→ Compiti da svolgere
(A) Nel testo sulla Casta, individui tutti gli aggettivi con cui viene descritto il Web nella domanda che segue le parole "Non vorremo mica sostenere che sia il Web a riuscirci?!?".
(B) Riporti senza alcuna modifica il passo del testo sulla Casta che si apre con le parole contenenti "La classe politica" e si chiude con "Sfogati sulla tastiera.".

→ Testo di riferimento

=====

Noi, che rappresentiamo l’altra metà dell’elettorato – confuso, deluso, oramai trasfuso con ogni veleno – invece di presentare pochi e semplici obiettivi, chiediamo riflessioni sui massimi sistemi? E chi ci seguirà mai?
Ripeto, a rischio d’apparire malato “d’aristocrazia politica”: era rivolto ad una ristretta cerchia di persone od era erga omnes?
Come già ricordavo, se il messaggio era rivolto a “chiunque” non poteva sortire altro che una gazzarra senza senso – pensiamo alle mille, sfaccettate posizioni sull’11 Settembre – oppure una noia infinita.
Questo accade perché, a monte, è venuta meno la principale responsabilità dell’intellettuale: quella d’elaborare cultura. Se non si è in grado di presentare una proposta politica coerente, cosa si presenta/chiede alla gente? Non vorremo mica sostenere che sia il Web a riuscirci?!? Sfaccettato, condizionato, svagato, preda dei mille troll e debunker che postano, con nick fantasiosi, dalle segreterie dei partiti al potere?
Gli italiani che non si fanno prendere all’amo di Don Camillo, chiedono qualcosa di più ed è giusto che lo pretendano quando ci si presenta con una prospettiva mica da poco – “uscire dalla Rete” – per ritrovarsi, ovviamente, sul territorio. Ci rendiamo conto di quale responsabilità ci si carica sulle spalle?

Contingenze e furbizie della Casta

Anni fa, ad un incontro promosso da Elio Veltri, gli chiesi come potesse girare l’Italia in quel modo…insomma, non costava mica poco…
Mi rispose che lo poteva fare soltanto perché aveva ancora diritto alla tessera ferroviaria gratuita, retaggio di quand’era parlamentare.
Noi, per spostarci a Bologna, dobbiamo cercare altri per dividere i costi del viaggio, anche perché il treno mica è più economico come un tempo: oggi, spostarsi, costa parecchio. E gli stipendi sono più bassi ed incerti.
La classe politica lo sa benissimo: per questa ragione concede ogni benefit per i viaggi ai suoi accoliti – mentre nega qualsiasi contributo ad altri – perché in quel modo sa benissimo d’inchiodare la gente a casa. Sfogati sulla tastiera.
Lo stesso principio viene applicato all’editoria: se il tuo “agire” ed i tuoi contenuti possono essere accettati dalla Casta – meglio se la sorreggono – allora avrai diritto ai contributi, altrimenti nulla.
Senza contributi per viaggiare – e poi alloggiare, nutrirsi, ecc – e nemmeno una minima copertura dei costi per eventuali pubblicazioni, tutto finisce per diventare puro volontariato, ma un volontariato che richiede energie e si “prende” una parte delle nostre vite.

=====

→ Dati forniti

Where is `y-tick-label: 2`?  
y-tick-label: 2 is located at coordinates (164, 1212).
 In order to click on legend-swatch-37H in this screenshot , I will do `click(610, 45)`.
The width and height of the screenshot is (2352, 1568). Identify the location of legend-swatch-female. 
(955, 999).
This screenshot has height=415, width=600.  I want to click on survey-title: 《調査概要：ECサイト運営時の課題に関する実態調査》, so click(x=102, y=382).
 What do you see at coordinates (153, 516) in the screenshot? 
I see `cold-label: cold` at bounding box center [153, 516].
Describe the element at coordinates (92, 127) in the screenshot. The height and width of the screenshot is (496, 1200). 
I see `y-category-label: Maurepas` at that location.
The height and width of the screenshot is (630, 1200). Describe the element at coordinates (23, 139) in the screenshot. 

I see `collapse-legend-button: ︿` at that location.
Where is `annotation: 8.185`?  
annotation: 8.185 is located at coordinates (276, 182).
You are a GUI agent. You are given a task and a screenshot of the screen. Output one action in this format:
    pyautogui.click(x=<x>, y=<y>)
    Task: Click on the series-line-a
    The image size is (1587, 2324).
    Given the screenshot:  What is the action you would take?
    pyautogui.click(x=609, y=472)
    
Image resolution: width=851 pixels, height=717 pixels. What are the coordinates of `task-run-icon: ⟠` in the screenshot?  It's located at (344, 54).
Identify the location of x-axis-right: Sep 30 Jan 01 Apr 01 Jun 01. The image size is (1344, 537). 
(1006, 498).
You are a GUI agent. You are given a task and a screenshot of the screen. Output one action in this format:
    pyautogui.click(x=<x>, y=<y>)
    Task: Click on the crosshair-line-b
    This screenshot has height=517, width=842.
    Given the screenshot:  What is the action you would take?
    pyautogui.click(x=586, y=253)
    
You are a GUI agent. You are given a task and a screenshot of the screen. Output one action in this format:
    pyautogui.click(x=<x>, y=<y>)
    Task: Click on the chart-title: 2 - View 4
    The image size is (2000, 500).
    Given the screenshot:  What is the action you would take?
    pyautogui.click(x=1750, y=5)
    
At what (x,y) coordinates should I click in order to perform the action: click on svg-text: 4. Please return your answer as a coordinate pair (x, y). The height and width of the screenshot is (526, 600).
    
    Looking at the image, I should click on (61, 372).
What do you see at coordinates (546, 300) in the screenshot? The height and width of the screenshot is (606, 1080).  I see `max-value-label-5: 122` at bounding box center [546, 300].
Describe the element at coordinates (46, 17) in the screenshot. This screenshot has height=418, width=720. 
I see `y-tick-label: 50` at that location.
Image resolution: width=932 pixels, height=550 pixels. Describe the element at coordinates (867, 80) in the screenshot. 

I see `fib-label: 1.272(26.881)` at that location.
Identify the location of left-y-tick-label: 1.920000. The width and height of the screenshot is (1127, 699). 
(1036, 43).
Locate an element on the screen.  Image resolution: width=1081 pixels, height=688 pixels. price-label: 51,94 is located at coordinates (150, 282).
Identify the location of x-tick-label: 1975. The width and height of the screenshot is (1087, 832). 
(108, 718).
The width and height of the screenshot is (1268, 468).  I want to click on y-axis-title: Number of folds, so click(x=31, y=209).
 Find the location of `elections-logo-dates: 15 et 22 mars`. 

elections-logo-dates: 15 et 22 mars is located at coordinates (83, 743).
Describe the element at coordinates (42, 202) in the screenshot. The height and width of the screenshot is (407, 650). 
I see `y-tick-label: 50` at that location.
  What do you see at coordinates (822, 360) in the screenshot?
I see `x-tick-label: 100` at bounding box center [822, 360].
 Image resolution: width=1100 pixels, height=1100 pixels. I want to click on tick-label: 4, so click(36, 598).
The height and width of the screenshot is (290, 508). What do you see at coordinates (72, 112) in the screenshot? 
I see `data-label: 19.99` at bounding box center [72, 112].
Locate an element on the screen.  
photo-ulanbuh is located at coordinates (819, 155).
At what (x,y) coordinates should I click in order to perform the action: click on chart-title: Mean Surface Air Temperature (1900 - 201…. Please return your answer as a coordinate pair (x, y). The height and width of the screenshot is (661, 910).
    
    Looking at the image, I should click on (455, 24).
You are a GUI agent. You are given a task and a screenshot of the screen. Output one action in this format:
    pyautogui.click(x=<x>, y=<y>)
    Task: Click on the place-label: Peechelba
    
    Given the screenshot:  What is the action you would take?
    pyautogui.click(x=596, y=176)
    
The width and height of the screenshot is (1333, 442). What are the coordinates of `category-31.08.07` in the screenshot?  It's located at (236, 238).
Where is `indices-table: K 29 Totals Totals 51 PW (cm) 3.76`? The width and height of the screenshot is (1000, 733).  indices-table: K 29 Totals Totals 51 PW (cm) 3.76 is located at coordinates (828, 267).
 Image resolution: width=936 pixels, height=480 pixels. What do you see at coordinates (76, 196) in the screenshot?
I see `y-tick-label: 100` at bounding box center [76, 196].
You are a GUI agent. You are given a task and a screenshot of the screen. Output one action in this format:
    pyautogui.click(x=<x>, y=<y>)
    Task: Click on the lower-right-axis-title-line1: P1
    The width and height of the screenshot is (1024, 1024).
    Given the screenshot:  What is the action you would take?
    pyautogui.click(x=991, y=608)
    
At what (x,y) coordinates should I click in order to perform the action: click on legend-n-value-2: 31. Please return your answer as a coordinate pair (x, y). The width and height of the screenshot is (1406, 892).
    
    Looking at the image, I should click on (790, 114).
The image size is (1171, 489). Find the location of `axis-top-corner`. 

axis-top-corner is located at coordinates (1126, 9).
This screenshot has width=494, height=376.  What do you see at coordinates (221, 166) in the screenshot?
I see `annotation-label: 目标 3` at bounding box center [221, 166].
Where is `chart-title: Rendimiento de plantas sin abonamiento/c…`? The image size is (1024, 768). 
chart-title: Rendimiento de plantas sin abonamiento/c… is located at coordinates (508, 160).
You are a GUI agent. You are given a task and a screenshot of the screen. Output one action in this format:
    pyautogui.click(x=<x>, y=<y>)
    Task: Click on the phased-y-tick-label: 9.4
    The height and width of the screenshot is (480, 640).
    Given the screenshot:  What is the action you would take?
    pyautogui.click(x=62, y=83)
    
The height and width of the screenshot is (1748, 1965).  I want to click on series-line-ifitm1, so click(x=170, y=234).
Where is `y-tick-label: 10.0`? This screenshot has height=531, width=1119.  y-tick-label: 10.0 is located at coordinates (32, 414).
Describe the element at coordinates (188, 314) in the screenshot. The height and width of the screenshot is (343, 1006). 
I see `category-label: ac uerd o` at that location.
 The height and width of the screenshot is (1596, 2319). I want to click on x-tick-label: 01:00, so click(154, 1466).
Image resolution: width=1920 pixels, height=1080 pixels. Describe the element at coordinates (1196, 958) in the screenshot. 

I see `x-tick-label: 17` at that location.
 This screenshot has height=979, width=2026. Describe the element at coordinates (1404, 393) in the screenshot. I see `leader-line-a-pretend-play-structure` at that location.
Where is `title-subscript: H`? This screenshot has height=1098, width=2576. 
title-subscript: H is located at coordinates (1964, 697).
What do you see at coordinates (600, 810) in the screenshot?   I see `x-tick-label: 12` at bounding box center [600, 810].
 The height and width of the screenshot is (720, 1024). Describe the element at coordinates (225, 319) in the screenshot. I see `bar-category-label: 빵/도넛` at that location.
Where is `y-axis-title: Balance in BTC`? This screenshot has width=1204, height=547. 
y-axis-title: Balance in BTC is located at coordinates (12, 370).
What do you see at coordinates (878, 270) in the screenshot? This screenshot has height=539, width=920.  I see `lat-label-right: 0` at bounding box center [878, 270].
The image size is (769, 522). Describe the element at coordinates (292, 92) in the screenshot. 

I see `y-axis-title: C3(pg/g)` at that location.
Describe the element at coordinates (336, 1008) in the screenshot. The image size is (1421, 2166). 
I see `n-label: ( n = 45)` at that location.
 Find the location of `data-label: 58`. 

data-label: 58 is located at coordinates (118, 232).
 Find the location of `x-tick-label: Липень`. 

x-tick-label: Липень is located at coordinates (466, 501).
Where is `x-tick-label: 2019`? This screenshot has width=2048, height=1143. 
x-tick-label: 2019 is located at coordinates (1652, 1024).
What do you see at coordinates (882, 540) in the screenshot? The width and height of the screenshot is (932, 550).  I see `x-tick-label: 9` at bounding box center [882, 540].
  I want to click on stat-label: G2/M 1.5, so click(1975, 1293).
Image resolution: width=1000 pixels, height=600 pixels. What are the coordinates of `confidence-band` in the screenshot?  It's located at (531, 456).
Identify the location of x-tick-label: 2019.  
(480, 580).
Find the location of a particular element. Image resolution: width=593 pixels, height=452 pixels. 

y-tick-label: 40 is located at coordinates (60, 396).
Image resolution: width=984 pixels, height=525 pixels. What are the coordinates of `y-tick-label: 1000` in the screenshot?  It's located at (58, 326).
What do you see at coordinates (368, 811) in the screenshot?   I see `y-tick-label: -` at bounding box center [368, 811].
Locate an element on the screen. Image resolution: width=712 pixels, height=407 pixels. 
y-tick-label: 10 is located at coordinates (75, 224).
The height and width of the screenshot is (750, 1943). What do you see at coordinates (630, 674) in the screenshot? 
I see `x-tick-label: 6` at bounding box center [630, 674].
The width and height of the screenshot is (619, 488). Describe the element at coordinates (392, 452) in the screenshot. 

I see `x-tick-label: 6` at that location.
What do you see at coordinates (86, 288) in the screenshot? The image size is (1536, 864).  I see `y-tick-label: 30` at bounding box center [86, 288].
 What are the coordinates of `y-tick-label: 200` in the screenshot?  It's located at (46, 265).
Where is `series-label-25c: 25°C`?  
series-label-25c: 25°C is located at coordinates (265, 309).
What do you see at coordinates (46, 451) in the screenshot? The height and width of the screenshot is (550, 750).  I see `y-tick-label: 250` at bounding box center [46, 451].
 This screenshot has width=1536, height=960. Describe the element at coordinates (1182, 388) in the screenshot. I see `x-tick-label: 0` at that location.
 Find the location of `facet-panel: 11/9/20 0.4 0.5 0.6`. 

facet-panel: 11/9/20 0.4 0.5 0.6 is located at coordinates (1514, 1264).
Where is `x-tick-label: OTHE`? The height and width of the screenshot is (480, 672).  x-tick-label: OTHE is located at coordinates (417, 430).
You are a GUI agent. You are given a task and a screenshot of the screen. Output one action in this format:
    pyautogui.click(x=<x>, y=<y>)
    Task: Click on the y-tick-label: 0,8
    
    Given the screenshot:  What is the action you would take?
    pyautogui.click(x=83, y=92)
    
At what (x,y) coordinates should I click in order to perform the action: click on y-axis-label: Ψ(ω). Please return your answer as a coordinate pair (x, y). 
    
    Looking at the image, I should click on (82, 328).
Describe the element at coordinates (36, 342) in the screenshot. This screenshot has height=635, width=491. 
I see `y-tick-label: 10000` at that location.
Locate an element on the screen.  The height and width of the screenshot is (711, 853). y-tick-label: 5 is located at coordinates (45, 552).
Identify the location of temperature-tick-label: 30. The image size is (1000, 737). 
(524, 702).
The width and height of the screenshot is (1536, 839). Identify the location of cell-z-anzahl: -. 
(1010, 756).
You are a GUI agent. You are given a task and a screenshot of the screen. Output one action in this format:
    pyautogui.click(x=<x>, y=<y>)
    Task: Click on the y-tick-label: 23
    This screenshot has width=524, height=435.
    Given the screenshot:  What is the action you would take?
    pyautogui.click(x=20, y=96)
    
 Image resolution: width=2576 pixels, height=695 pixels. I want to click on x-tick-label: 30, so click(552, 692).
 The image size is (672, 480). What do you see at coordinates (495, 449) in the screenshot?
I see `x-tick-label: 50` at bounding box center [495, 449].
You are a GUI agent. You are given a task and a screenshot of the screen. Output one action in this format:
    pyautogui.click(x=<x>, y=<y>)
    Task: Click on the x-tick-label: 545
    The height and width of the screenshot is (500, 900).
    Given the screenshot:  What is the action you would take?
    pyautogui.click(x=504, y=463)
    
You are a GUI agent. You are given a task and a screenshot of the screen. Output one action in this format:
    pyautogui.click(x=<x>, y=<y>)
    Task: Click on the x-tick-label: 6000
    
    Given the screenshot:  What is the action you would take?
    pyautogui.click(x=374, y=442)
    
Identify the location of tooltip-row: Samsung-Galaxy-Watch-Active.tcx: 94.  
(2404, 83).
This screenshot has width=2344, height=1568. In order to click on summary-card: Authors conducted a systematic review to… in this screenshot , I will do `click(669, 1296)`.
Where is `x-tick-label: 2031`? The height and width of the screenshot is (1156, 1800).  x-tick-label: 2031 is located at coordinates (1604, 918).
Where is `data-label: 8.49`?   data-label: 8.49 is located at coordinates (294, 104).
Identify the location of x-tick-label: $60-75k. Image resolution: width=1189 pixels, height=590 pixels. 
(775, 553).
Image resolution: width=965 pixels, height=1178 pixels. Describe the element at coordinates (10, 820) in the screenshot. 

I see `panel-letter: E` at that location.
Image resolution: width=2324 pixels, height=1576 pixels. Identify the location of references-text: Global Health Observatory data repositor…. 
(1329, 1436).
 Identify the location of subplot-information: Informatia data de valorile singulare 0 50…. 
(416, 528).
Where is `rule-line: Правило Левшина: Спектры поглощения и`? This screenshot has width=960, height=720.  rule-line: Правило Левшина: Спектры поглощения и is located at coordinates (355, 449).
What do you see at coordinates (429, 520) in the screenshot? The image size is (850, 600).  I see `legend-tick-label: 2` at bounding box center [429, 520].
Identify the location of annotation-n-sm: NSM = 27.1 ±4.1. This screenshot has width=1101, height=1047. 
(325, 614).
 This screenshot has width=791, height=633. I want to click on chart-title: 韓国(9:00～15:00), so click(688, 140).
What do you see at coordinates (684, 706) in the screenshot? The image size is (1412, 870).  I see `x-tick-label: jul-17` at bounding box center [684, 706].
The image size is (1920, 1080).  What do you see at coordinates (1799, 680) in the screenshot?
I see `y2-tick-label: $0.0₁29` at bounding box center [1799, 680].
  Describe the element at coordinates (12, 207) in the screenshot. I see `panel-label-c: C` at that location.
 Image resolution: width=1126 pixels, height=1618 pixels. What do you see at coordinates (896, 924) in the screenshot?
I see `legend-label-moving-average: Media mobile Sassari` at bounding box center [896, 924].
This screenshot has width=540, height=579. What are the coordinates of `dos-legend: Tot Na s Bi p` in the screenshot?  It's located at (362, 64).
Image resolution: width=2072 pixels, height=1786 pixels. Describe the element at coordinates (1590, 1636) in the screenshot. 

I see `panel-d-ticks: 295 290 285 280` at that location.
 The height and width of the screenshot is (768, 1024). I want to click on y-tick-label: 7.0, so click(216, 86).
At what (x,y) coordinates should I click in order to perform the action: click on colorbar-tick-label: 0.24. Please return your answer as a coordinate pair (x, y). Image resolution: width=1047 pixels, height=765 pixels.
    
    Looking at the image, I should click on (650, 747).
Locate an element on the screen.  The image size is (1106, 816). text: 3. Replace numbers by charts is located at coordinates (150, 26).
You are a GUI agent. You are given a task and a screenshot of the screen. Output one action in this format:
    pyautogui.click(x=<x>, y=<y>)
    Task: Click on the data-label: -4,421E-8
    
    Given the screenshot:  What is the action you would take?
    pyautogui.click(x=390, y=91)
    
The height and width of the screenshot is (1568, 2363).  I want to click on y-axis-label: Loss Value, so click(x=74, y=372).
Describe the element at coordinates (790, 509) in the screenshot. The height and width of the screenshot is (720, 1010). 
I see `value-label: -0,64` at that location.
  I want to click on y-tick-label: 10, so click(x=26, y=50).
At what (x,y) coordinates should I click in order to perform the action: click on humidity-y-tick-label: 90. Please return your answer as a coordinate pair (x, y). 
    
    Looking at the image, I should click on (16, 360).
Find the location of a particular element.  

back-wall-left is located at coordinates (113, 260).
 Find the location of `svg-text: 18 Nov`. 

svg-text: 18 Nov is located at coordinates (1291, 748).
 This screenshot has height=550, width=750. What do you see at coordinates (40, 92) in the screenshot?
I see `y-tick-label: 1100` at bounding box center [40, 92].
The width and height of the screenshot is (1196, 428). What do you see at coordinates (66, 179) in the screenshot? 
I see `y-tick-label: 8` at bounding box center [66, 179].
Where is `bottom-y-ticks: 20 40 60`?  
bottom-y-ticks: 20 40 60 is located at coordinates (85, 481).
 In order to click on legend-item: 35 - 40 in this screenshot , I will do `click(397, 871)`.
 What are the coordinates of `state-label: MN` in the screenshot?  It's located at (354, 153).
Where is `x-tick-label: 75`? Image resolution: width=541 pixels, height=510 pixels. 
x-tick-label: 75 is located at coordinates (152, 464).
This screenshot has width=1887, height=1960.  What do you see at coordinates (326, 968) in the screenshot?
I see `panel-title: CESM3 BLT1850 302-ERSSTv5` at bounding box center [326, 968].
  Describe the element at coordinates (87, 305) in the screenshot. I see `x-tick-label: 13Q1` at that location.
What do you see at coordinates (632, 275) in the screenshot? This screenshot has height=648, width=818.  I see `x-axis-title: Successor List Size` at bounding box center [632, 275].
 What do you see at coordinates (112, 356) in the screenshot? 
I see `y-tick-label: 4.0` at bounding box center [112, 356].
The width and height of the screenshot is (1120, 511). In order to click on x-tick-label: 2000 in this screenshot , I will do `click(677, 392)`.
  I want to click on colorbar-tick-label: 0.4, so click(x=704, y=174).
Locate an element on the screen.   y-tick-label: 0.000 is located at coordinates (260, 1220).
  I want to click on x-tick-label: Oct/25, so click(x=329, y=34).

=====

→ Soluzioni dei compiti
(A) Sfaccettato, condizionato, svagato

(B)
La classe politica lo sa benissimo: per questa ragione concede ogni benefit per i viaggi ai suoi accoliti – mentre nega qualsiasi contributo ad altri – perché in quel modo sa benissimo d’inchiodare la gente a casa. Sfogati sulla tastiera.